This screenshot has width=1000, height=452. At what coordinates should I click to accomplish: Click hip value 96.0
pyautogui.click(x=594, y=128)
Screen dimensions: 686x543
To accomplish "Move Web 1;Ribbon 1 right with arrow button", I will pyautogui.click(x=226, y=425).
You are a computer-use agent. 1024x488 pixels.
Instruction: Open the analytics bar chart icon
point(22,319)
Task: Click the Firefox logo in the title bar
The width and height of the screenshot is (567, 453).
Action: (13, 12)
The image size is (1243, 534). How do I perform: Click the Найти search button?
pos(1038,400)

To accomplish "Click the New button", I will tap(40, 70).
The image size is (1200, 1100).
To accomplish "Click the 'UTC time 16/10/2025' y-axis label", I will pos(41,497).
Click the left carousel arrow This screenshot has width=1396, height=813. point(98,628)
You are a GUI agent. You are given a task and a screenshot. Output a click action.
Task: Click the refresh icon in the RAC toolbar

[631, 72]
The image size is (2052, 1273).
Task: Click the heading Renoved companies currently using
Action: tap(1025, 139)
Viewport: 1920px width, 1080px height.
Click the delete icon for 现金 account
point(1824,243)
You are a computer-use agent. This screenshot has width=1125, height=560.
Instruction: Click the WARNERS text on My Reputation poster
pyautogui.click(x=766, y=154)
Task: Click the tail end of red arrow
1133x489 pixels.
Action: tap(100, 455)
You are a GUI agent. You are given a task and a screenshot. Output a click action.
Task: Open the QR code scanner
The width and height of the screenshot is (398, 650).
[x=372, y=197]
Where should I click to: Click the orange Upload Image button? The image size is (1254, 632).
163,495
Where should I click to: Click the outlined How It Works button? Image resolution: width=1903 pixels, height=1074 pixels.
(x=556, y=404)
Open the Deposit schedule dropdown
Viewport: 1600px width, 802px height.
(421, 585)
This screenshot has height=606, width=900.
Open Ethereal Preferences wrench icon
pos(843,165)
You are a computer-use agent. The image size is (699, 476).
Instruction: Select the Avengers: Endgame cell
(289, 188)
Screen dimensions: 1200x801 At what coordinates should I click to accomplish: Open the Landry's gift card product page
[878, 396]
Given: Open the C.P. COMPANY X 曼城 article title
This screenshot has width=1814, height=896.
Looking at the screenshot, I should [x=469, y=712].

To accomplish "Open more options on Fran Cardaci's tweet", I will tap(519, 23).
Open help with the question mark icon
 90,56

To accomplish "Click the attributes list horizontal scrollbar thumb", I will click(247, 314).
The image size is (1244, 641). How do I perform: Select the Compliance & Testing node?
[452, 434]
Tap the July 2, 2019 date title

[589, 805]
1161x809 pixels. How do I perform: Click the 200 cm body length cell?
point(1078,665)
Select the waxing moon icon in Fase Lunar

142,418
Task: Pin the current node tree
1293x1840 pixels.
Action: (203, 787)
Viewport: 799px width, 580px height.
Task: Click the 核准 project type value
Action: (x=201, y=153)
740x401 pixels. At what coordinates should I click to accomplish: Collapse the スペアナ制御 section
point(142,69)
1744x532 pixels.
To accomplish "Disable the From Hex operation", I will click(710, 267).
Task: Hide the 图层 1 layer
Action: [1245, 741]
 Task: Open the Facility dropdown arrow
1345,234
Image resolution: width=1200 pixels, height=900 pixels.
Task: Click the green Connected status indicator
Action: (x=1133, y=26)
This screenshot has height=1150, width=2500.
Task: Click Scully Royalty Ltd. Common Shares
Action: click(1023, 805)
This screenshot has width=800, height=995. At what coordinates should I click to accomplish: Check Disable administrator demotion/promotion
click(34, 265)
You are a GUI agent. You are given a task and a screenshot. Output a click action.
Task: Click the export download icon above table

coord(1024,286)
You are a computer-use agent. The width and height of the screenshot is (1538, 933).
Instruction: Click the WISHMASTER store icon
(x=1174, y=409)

• **PROBLEM TO SOLVE**: Retype all of the records above without a single alteration.

• **TASK OUTPUT**:
This screenshot has width=1000, height=452. At what coordinates should I click to accomplish: Click hip value 96.0
pyautogui.click(x=594, y=128)
Screen dimensions: 686x543
To accomplish "Move Web 1;Ribbon 1 right with arrow button", I will pyautogui.click(x=226, y=425).
You are a computer-use agent. 1024x488 pixels.
Instruction: Open the analytics bar chart icon
point(22,319)
Task: Click the Firefox logo in the title bar
The width and height of the screenshot is (567, 453).
Action: (13, 12)
The image size is (1243, 534). How do I perform: Click the Найти search button?
pos(1038,400)

To accomplish "Click the New button", I will tap(40, 70).
The image size is (1200, 1100).
To accomplish "Click the 'UTC time 16/10/2025' y-axis label", I will pos(41,497).
Click the left carousel arrow This screenshot has width=1396, height=813. point(98,628)
You are a GUI agent. You are given a task and a screenshot. Output a click action.
Task: Click the refresh icon in the RAC toolbar

[631, 72]
The image size is (2052, 1273).
Task: Click the heading Renoved companies currently using
Action: tap(1025, 139)
Viewport: 1920px width, 1080px height.
Click the delete icon for 现金 account
point(1824,243)
You are a computer-use agent. This screenshot has width=1125, height=560.
Instruction: Click the WARNERS text on My Reputation poster
pyautogui.click(x=766, y=154)
Task: Click the tail end of red arrow
1133x489 pixels.
Action: tap(100, 455)
You are a GUI agent. You are given a task and a screenshot. Output a click action.
Task: Open the QR code scanner
The width and height of the screenshot is (398, 650).
[x=372, y=197]
Where should I click to: Click the orange Upload Image button? The image size is (1254, 632).
163,495
Where should I click to: Click the outlined How It Works button? Image resolution: width=1903 pixels, height=1074 pixels.
(x=556, y=404)
Open the Deposit schedule dropdown
Viewport: 1600px width, 802px height.
(421, 585)
This screenshot has height=606, width=900.
Open Ethereal Preferences wrench icon
pos(843,165)
You are a computer-use agent. The image size is (699, 476).
Instruction: Select the Avengers: Endgame cell
(289, 188)
Screen dimensions: 1200x801 At what coordinates should I click to accomplish: Open the Landry's gift card product page
[878, 396]
Given: Open the C.P. COMPANY X 曼城 article title
This screenshot has width=1814, height=896.
Looking at the screenshot, I should [x=469, y=712].

To accomplish "Open more options on Fran Cardaci's tweet", I will tap(519, 23).
Open help with the question mark icon
 90,56

To accomplish "Click the attributes list horizontal scrollbar thumb", I will click(247, 314).
The image size is (1244, 641). How do I perform: Select the Compliance & Testing node?
[452, 434]
Tap the July 2, 2019 date title

[589, 805]
1161x809 pixels. How do I perform: Click the 200 cm body length cell?
point(1078,665)
Select the waxing moon icon in Fase Lunar

142,418
Task: Pin the current node tree
1293x1840 pixels.
Action: (203, 787)
Viewport: 799px width, 580px height.
Task: Click the 核准 project type value
Action: (x=201, y=153)
740x401 pixels. At what coordinates should I click to accomplish: Collapse the スペアナ制御 section
point(142,69)
1744x532 pixels.
To accomplish "Disable the From Hex operation", I will click(710, 267).
Task: Hide the 图层 1 layer
Action: [1245, 741]
 Task: Open the Facility dropdown arrow
1345,234
Image resolution: width=1200 pixels, height=900 pixels.
Task: Click the green Connected status indicator
Action: (x=1133, y=26)
This screenshot has height=1150, width=2500.
Task: Click Scully Royalty Ltd. Common Shares
Action: click(1023, 805)
This screenshot has width=800, height=995. At what coordinates should I click to accomplish: Check Disable administrator demotion/promotion
click(34, 265)
You are a GUI agent. You are given a task and a screenshot. Output a click action.
Task: Click the export download icon above table

coord(1024,286)
You are a computer-use agent. The width and height of the screenshot is (1538, 933).
Instruction: Click the WISHMASTER store icon
(x=1174, y=409)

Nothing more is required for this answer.